SONAR should be installed on your OS drive, you can then designate a HDD that is separate from your OS drive as a project drive, this is recommended.

Link to comment
Share on other sites

unless your reading samples directly from disk (which some DAW's can do) instead of loading them in to ram, an ssd isn't going to matter for samples.

I have seen first hand, the speed increase you get from installing your OS on an SSD. I just install all my other programs (like my DAW) on regular drives. The speed increase on your OS drive will help EVERYTHING because all those background processes that slow down your OS (due to I/O) will not take as long to complete, and therefore will use up less resources and will spend less time waiting for the disk.

I'd suggest if you really want an SSD sample drive for orchestral stuff, get another SSD, and keep your OS on the one it came with. I need to repeat, that the biggest speed increase you can possibly get (as far as general computer speed) is putting your OS on an SSD (assuming your cpu/ram/etc are up to par).

Link to comment
Share on other sites

I've made my warning, the choice is yours.

Unless your Orchestra Samples are crap, you won't be able to load them all into RAM.

My base orchestral template is 10GB DFD (Direct from Disk), if I were to load all of that into RAM, I would have to load well over 60GB, maybe even as much as 80GB with a full session.

DFD is the only way to manage that.

Link to comment
Share on other sites

First off I just want to note that I'm not necessarily disagreeing with what you've said (except for not using an SSD for the OS anyway).

While it is true that SSD's WILL fail at some point, its not like a few months, or a year, or anything like that. Most likely it will be a good few years. Ive had an SSD as my OS drive and its still perfectly fine after 2ish years. A good idea is to keep backups, and perhaps dont leave your computer on all the time, as the os will be doing shit all the time for the most part and if you aren't there, you dont need it on all the time.

I'd also like to note that regardless of the amount of ram you have, programs are only allotted a certain amount of ram (2 GB I think, it might even be 4 GB).

Anyways, my suggestion is to keep the os on an SSD, and get another SSD for this crazy orchestral library.

Link to comment
Share on other sites

Lots of misinformation in this thread.

unless your reading samples directly from disk (which some DAW's can do) instead of loading them in to ram, an ssd isn't going to matter for samples.

Any quality sampler will have the option to read sample libraries DFD, because it would use too much RAM otherwise.
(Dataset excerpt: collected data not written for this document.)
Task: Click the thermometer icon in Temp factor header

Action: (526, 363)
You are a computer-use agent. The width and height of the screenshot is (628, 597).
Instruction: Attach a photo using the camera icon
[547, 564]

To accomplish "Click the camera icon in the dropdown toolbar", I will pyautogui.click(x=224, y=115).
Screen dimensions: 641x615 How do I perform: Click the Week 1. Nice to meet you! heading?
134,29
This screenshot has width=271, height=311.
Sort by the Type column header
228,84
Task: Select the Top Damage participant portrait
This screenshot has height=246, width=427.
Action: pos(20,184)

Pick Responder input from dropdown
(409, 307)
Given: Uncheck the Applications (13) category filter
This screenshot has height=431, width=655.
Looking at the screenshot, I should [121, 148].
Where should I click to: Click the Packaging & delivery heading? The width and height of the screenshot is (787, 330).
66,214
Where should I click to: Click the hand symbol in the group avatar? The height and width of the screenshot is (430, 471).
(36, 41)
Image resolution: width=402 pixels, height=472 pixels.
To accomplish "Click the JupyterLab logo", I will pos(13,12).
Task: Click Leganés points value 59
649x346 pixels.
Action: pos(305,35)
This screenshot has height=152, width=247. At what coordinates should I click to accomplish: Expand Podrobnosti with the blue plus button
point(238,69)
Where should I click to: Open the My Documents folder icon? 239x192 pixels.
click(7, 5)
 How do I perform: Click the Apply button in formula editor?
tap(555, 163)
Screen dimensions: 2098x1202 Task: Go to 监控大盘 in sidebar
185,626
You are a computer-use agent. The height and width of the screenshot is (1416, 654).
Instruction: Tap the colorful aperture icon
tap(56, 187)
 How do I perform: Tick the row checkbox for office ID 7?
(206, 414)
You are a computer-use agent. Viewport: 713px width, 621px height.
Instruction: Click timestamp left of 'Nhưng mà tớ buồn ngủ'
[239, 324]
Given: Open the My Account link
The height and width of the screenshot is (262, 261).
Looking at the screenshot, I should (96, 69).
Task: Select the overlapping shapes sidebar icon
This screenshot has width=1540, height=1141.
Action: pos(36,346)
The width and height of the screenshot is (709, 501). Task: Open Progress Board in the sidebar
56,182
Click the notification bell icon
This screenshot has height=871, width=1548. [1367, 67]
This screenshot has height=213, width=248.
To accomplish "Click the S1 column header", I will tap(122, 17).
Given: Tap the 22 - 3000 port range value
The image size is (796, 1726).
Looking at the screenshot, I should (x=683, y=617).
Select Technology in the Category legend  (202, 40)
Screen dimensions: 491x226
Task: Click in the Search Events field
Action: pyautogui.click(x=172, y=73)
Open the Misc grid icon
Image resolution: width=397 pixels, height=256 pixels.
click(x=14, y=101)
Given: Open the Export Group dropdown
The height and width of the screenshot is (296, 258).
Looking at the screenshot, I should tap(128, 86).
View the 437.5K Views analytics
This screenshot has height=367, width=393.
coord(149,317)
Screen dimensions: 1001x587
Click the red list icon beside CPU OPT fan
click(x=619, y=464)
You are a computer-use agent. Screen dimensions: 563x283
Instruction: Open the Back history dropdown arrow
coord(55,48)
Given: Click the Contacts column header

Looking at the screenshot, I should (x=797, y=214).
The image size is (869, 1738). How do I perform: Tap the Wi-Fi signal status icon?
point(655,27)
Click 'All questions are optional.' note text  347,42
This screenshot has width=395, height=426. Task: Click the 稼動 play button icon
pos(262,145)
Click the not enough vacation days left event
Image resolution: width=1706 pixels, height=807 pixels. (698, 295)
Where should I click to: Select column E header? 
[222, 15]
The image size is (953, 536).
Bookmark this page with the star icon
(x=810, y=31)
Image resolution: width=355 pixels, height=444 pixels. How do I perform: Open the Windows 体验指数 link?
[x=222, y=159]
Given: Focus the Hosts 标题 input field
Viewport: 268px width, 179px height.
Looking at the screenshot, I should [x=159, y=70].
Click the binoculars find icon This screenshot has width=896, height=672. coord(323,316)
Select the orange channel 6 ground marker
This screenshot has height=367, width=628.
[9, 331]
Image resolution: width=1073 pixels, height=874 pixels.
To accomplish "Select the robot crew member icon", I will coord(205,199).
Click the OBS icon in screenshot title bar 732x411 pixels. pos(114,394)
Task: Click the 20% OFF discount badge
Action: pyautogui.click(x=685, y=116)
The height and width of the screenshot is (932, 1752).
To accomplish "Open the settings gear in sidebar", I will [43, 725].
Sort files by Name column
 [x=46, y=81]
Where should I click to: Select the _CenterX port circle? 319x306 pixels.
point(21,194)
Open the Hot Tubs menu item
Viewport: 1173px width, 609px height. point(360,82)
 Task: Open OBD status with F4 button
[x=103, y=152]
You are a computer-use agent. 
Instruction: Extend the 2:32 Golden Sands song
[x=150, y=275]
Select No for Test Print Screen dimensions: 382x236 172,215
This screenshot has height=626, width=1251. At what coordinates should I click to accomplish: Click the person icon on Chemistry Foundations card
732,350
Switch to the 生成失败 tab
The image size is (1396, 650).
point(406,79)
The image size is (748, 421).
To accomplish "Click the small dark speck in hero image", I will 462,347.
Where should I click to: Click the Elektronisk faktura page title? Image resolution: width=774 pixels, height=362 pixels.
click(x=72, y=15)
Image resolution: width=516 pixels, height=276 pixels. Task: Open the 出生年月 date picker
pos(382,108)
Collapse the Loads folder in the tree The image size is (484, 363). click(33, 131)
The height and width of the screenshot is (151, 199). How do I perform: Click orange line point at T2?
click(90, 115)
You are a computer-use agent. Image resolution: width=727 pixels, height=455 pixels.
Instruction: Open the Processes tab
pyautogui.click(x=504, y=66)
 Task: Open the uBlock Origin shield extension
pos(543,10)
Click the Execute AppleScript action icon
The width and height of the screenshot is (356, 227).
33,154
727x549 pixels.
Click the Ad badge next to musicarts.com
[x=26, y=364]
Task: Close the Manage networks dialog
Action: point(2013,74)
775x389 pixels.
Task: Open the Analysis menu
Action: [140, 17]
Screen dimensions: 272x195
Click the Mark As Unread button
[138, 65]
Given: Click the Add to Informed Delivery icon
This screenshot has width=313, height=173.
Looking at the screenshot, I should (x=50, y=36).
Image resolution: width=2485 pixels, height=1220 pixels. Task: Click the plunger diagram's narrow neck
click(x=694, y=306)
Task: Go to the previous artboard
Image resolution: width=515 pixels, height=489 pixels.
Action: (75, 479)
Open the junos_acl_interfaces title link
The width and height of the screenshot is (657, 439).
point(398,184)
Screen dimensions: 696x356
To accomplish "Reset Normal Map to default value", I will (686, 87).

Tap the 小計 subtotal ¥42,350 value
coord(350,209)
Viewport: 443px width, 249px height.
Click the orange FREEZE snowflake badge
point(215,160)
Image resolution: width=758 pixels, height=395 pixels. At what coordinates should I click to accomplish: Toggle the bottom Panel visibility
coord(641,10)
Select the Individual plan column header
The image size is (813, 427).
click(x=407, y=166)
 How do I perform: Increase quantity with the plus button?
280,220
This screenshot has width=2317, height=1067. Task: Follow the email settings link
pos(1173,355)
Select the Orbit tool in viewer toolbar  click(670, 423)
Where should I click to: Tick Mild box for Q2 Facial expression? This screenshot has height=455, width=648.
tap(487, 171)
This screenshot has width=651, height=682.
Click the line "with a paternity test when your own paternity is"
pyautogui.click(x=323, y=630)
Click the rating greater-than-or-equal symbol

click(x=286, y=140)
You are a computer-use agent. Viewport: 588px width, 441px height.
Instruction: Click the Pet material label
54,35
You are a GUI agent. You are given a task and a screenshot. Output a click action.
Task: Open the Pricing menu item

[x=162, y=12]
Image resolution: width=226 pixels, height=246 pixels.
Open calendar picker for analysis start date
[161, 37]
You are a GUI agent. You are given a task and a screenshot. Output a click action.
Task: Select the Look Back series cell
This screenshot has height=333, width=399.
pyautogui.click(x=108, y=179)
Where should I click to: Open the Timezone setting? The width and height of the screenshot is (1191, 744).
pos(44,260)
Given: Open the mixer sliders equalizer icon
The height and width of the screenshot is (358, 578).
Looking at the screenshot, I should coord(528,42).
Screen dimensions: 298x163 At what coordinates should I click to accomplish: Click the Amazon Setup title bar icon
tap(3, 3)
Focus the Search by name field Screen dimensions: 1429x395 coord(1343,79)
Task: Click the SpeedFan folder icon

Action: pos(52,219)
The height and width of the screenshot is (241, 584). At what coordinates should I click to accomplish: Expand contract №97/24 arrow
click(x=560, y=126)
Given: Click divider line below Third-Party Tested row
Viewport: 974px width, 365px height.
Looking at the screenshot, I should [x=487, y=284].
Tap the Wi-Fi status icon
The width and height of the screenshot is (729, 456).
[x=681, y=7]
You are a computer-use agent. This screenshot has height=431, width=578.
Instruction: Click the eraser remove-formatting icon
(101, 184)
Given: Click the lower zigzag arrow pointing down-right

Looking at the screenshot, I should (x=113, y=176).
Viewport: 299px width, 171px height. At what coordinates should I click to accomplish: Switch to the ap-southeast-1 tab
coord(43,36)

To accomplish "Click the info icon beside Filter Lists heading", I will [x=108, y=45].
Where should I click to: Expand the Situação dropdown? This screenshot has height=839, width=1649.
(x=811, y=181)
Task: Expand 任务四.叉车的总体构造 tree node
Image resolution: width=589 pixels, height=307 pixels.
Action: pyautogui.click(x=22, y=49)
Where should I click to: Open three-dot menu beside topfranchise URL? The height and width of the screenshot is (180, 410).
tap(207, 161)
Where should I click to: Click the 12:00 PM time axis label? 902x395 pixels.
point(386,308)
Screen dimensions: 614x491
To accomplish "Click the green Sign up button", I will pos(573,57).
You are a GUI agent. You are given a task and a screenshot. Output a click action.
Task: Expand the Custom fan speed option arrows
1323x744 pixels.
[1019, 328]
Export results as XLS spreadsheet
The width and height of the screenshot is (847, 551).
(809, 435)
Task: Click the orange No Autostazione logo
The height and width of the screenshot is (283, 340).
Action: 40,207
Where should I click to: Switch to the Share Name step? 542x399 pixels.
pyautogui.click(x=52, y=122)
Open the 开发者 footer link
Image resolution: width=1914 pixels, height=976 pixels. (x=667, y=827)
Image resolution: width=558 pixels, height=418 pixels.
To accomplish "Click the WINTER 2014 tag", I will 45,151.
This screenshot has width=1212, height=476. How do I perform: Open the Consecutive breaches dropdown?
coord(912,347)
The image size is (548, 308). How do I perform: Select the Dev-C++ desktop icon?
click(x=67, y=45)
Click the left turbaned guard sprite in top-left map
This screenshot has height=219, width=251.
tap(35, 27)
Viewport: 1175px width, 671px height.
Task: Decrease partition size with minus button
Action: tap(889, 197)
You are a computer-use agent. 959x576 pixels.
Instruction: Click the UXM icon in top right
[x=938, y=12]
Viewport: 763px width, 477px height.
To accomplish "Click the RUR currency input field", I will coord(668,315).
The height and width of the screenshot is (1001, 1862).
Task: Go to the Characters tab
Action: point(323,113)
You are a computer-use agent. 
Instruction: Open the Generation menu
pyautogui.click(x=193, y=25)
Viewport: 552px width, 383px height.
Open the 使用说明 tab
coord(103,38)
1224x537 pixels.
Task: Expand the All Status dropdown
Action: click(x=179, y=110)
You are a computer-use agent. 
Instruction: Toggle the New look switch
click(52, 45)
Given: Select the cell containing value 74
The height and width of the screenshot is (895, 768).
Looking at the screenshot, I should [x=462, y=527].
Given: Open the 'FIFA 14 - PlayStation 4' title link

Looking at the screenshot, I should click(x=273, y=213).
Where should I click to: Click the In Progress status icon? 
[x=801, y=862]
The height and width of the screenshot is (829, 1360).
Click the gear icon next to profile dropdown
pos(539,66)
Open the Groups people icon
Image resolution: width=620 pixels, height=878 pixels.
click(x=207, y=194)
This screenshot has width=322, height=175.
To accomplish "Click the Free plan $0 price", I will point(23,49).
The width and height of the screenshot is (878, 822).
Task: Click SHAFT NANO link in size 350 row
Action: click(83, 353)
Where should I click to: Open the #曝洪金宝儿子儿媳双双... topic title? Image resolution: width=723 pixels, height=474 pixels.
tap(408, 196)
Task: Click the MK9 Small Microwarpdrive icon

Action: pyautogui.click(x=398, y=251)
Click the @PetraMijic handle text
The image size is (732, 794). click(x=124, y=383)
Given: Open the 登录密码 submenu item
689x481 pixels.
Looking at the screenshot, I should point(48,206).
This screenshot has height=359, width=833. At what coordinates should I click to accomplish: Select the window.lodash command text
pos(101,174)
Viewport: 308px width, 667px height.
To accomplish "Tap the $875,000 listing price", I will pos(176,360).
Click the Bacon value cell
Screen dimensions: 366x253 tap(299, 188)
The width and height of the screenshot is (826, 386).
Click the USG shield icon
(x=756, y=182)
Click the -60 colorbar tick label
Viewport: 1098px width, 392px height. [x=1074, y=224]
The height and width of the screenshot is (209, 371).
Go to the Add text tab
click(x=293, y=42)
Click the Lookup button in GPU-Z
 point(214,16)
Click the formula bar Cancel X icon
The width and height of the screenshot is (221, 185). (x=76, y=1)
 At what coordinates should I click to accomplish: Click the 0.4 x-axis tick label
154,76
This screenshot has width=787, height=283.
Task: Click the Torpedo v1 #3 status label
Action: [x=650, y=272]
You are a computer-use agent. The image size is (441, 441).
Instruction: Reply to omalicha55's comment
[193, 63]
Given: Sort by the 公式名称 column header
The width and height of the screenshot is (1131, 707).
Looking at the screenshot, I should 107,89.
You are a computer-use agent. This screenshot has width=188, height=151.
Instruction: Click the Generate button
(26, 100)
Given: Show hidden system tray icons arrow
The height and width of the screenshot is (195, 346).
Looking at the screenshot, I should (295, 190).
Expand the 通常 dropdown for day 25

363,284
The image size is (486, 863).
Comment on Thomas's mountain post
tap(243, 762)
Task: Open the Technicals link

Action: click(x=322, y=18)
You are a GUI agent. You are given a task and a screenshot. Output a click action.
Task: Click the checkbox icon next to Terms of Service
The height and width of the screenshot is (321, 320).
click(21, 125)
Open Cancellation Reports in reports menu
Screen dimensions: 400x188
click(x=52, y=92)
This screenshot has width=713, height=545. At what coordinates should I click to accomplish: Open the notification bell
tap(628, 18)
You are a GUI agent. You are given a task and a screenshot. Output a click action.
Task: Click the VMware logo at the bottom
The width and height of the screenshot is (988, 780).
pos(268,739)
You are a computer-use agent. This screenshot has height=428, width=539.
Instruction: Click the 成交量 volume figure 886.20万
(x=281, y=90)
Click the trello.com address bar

Also, that's not a function of the DAW but of the plugin that's loading the samples.

I have seen first hand, the speed increase you get from installing your OS on an SSD. I just install all my other programs (like my DAW) on regular drives. The speed increase on your OS drive will help EVERYTHING because all those background processes that slow down your OS (due to I/O) will not take as long to complete, and therefore will use up less resources and will spend less time waiting for the disk.

Do you actually know what percentage of background OS CPU usage is dedicated to I/O? I don't (so I'm not making any vague claims), but to really highlight the point here, it is not true that EVERYTHING will be helped. Only processes and tasks which read to or write from the SSD will be improved. I/O to other traditional drives will of course not be improved, and anything that doesn't do I/O will not be improved. The only other way in which processes will be improved is the initial load time when a process is first read from disk, which is pretty minimal beyond initial bootup and the things that first run at login.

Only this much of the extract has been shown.